Here's an example. First, the memoizing function definition: make sure that the left-hand-side pattern contains a constraint such as ?NumericQ so that no symbolic evaluation will happen later on,

f[x_?NumericQ] := f[x] = N[Sin[x]]

To get all the already computed values, take the Downvalues and keep only those that have numerical input and output values: (here it's important that f is defined with a pattern constraint)

fvalues := Cases[DownValues[f], 
  RuleDelayed[_[f[x_]], y_] /; NumericQ[x] && NumericQ[y] -> {x, y}]

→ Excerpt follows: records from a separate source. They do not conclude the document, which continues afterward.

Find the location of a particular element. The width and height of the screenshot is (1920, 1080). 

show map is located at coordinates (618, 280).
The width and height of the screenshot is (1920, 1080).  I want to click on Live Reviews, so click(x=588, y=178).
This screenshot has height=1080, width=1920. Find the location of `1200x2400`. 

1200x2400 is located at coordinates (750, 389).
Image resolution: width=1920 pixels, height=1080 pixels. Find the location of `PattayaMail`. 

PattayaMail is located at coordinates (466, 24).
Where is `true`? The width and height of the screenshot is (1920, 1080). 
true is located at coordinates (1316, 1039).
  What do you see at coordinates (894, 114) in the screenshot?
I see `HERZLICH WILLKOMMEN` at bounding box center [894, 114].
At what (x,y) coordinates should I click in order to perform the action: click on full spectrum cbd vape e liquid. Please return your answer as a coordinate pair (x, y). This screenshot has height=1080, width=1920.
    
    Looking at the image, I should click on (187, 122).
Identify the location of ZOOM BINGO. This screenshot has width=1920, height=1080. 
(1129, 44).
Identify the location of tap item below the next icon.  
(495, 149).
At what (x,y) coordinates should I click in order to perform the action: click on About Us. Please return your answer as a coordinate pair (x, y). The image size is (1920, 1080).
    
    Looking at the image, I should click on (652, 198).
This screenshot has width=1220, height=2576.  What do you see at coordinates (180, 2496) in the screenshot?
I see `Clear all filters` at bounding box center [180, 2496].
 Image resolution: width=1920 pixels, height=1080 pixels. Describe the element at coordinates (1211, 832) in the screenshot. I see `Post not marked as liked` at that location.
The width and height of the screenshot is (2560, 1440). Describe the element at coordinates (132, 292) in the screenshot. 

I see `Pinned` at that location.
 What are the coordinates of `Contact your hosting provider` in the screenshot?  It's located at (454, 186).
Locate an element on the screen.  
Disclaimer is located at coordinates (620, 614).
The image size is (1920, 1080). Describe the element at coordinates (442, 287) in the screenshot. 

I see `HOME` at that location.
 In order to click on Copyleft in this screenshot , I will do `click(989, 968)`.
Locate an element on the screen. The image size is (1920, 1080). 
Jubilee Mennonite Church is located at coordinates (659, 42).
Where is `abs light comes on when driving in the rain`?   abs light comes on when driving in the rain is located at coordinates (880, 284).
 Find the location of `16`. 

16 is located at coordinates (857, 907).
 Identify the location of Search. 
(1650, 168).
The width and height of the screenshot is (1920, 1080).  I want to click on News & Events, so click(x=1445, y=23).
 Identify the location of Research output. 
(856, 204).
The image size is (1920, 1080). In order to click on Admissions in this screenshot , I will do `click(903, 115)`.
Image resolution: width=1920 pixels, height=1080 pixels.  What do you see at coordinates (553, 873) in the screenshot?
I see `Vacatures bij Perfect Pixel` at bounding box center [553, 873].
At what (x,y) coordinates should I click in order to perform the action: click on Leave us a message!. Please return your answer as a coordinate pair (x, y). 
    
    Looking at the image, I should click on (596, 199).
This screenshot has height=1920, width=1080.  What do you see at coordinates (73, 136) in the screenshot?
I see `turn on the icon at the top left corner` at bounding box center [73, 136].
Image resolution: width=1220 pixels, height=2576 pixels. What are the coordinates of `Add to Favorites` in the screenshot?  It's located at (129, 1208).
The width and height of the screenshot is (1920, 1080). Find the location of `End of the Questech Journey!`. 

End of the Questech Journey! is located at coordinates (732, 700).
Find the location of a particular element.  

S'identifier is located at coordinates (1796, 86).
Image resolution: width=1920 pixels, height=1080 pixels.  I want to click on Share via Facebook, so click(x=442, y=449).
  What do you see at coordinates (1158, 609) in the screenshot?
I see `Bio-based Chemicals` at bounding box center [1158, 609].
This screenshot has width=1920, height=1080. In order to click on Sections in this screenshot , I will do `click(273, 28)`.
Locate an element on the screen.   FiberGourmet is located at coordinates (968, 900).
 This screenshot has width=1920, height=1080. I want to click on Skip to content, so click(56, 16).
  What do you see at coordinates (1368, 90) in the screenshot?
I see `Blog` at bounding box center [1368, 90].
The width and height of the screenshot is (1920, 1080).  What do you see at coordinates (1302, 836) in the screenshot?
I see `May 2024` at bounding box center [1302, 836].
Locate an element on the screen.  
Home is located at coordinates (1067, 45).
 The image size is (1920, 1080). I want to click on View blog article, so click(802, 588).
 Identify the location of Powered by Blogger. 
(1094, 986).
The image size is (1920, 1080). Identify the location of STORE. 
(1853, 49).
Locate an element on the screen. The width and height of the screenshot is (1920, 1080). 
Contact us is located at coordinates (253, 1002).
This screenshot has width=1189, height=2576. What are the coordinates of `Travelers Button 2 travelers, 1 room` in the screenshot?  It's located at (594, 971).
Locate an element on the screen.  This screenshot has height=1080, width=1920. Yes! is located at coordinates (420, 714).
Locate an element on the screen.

Usage example: start with an overview plot, using @DavidKeith 's method (but works with any method, including your original suggestion),

Plot[f[x], {x, 0, 4 π}, PlotPoints -> 10, MaxRecursion -> 2, 
  Mesh -> All, MeshStyle -> Red]

enter image description here

zoomed-in plot:

Plot[f[x], {x, π/2, π}, PlotPoints -> 10, MaxRecursion -> 2, 
  Mesh -> All, MeshStyle -> Red]

enter image description here

Plot all results computed so far:

ListPlot[fvalues]

enter image description here

You can then use Save["f.wl", f] to save all computed values for a later session.